(Records from a dataset)
+ + +

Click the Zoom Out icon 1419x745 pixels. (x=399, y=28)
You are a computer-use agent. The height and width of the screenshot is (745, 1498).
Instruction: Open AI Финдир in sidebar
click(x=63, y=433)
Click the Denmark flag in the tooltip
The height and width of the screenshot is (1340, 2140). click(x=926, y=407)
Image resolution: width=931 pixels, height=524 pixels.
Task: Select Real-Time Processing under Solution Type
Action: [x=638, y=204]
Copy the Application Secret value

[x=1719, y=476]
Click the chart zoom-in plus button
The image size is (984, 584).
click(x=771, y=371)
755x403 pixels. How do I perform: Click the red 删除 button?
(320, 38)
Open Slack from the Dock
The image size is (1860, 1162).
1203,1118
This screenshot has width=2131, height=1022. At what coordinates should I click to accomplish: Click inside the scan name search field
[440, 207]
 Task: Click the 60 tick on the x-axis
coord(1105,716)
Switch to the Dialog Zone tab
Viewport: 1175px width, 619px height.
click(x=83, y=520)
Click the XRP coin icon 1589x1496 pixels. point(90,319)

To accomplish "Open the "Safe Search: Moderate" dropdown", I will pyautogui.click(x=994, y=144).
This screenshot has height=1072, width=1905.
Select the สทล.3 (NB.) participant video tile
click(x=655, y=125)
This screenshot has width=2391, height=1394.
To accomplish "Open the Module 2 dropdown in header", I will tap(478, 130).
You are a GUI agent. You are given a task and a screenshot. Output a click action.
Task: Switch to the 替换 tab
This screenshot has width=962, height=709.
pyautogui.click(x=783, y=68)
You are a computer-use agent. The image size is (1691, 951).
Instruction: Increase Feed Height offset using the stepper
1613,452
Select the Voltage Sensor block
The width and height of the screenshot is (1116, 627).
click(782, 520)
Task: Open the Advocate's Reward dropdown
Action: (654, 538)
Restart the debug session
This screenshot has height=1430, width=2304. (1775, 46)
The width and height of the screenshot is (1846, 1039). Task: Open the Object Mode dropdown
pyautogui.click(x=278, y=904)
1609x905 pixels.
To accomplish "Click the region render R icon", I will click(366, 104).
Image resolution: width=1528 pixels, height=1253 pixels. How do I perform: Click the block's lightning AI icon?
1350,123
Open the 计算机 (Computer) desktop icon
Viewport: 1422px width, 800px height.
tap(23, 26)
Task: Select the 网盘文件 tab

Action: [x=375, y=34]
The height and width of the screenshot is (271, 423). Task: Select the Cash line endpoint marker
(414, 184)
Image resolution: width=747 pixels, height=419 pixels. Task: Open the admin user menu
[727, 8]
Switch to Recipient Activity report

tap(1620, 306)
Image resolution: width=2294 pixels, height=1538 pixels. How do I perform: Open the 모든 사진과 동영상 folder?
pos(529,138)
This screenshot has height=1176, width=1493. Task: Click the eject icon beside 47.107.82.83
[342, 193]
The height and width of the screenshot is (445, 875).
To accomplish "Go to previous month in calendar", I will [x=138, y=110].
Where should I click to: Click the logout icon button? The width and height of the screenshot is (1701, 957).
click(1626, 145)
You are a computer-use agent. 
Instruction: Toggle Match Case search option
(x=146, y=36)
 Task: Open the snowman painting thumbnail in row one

+ + +

**Activity:** Wherever the line holding "You are a computer-use agent. The height" falls in the entries above, copy exactly from it through the line holding "You are a computer-use agent. The image", inclusive, and add nothing.

**Exercise response:**
You are a computer-use agent. The height and width of the screenshot is (745, 1498).
Instruction: Open AI Финдир in sidebar
click(x=63, y=433)
Click the Denmark flag in the tooltip
The height and width of the screenshot is (1340, 2140). click(x=926, y=407)
Image resolution: width=931 pixels, height=524 pixels.
Task: Select Real-Time Processing under Solution Type
Action: [x=638, y=204]
Copy the Application Secret value

[x=1719, y=476]
Click the chart zoom-in plus button
The image size is (984, 584).
click(x=771, y=371)
755x403 pixels. How do I perform: Click the red 删除 button?
(320, 38)
Open Slack from the Dock
The image size is (1860, 1162).
1203,1118
This screenshot has width=2131, height=1022. At what coordinates should I click to accomplish: Click inside the scan name search field
[440, 207]
 Task: Click the 60 tick on the x-axis
coord(1105,716)
Switch to the Dialog Zone tab
Viewport: 1175px width, 619px height.
click(x=83, y=520)
Click the XRP coin icon 1589x1496 pixels. point(90,319)

To accomplish "Open the "Safe Search: Moderate" dropdown", I will pyautogui.click(x=994, y=144).
This screenshot has height=1072, width=1905.
Select the สทล.3 (NB.) participant video tile
click(x=655, y=125)
This screenshot has width=2391, height=1394.
To accomplish "Open the Module 2 dropdown in header", I will tap(478, 130).
You are a GUI agent. You are given a task and a screenshot. Output a click action.
Task: Switch to the 替换 tab
This screenshot has width=962, height=709.
pyautogui.click(x=783, y=68)
You are a computer-use agent. The image size is (1691, 951).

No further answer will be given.